What you need to do:
Return the lines of the dataset entries below exactly as they appear, starting with the line that contains "Expand the From sender chevron arrow" and ending with the line that contains "pos(1045,564)", both lines included.

** start of Data to process **

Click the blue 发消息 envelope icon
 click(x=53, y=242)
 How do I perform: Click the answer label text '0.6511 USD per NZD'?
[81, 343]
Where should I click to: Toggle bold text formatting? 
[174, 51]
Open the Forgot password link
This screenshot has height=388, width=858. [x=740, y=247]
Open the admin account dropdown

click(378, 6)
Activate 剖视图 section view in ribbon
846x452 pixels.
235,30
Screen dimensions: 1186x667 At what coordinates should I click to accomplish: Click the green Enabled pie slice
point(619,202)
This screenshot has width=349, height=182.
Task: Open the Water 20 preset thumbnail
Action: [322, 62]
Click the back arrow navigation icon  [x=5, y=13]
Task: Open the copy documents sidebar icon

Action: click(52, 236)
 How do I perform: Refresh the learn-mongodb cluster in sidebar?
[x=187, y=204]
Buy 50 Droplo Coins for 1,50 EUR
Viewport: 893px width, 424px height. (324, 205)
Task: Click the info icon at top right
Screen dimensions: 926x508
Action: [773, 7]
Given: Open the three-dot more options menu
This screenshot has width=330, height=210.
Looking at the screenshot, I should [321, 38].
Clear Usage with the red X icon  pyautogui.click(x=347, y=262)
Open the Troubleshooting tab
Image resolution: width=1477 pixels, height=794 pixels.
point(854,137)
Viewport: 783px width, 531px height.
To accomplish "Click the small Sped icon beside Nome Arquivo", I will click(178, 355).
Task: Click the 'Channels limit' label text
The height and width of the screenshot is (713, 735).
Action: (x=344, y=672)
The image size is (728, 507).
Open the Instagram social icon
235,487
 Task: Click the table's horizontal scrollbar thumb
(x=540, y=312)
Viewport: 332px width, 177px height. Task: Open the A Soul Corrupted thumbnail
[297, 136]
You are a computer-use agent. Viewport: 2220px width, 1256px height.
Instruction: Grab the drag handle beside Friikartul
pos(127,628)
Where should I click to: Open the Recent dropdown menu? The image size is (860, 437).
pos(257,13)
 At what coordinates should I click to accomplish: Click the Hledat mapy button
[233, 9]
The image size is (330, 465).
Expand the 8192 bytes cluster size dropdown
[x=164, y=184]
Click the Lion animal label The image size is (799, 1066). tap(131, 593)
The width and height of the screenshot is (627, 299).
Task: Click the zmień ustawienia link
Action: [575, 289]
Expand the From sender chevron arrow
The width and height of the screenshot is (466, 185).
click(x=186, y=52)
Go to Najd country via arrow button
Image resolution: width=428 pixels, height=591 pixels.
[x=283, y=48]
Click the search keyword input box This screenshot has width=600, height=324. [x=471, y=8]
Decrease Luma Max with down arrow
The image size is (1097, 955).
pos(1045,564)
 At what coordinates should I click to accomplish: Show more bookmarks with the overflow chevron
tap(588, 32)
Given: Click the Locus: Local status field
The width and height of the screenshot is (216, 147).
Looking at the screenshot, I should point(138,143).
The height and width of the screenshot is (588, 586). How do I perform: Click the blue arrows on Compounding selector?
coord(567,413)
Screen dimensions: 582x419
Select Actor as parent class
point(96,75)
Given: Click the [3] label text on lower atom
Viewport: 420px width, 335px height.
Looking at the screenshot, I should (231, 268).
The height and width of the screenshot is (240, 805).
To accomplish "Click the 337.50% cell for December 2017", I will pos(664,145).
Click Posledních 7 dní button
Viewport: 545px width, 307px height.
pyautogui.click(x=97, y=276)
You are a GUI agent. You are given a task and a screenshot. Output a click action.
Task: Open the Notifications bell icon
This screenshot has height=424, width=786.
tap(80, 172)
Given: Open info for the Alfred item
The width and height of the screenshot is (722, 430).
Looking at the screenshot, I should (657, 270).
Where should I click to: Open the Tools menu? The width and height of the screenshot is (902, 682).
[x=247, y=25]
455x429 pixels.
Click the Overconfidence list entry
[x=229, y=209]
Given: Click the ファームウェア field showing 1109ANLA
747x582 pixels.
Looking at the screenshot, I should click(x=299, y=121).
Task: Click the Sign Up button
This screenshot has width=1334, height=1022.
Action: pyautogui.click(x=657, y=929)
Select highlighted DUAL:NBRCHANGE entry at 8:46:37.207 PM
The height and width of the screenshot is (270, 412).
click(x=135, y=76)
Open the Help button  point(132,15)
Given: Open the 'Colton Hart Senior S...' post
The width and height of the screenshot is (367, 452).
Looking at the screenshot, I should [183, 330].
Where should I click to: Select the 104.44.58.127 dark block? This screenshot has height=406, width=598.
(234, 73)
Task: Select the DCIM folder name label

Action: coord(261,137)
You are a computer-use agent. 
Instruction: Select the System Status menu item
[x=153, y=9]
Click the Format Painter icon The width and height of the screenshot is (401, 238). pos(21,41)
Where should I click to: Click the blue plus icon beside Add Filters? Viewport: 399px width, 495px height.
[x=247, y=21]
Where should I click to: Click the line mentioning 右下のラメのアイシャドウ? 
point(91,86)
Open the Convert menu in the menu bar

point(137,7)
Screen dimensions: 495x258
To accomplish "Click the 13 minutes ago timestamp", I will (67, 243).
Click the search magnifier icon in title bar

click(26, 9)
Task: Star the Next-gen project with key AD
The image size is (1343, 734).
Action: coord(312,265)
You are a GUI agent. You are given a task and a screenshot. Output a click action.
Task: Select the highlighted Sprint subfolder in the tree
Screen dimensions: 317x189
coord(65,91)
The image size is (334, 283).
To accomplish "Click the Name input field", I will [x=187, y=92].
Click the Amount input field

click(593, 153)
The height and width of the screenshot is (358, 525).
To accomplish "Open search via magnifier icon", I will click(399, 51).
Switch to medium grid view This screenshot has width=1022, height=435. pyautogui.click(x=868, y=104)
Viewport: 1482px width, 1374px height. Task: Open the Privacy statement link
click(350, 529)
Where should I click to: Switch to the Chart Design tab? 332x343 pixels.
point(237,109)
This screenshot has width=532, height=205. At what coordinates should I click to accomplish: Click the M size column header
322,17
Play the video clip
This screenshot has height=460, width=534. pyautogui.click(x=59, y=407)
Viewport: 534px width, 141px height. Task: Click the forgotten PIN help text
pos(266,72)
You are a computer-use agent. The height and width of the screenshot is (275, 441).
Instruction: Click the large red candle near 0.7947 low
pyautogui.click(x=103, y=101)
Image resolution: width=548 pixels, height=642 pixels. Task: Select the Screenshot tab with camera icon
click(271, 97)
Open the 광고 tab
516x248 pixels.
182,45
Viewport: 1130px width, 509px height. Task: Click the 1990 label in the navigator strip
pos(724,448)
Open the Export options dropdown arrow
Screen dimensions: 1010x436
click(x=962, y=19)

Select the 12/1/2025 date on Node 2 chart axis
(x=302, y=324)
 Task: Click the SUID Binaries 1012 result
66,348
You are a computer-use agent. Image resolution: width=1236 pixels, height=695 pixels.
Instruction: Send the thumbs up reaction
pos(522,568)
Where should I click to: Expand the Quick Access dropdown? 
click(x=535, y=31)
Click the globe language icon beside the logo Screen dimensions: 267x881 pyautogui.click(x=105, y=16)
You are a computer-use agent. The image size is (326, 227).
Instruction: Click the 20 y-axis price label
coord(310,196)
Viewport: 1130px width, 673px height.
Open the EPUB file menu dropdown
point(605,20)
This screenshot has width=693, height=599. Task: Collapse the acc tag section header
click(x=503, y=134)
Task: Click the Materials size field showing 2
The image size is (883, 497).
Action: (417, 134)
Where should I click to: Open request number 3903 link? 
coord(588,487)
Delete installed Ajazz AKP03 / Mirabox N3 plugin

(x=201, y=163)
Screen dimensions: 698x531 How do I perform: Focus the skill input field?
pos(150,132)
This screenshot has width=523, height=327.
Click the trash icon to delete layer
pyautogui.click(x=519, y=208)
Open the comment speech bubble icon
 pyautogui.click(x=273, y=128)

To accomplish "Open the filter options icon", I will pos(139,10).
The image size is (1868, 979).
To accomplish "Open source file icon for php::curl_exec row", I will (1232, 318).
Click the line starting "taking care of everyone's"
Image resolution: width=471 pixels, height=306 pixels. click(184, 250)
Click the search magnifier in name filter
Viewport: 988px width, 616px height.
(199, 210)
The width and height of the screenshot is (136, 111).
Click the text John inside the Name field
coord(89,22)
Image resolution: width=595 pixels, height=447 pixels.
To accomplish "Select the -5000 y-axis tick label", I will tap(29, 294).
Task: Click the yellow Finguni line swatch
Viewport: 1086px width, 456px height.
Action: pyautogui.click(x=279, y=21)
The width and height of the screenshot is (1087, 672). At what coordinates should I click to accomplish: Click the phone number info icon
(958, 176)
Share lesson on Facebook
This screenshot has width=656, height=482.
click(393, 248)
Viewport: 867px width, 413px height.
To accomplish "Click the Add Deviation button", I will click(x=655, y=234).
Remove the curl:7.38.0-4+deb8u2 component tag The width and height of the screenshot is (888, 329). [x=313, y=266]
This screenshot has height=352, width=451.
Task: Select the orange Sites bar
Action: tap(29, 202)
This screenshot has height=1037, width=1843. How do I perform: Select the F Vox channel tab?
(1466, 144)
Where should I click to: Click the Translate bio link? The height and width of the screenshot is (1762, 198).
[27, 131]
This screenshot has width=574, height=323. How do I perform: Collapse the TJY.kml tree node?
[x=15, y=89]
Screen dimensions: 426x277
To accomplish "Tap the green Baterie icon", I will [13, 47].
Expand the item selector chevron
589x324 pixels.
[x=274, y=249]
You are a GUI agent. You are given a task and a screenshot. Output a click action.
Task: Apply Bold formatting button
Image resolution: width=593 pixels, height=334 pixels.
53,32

** end of Data to process **

Answer for the task:
Expand the From sender chevron arrow
The width and height of the screenshot is (466, 185).
click(x=186, y=52)
Go to Najd country via arrow button
Image resolution: width=428 pixels, height=591 pixels.
[x=283, y=48]
Click the search keyword input box This screenshot has width=600, height=324. [x=471, y=8]
Decrease Luma Max with down arrow
The image size is (1097, 955).
pos(1045,564)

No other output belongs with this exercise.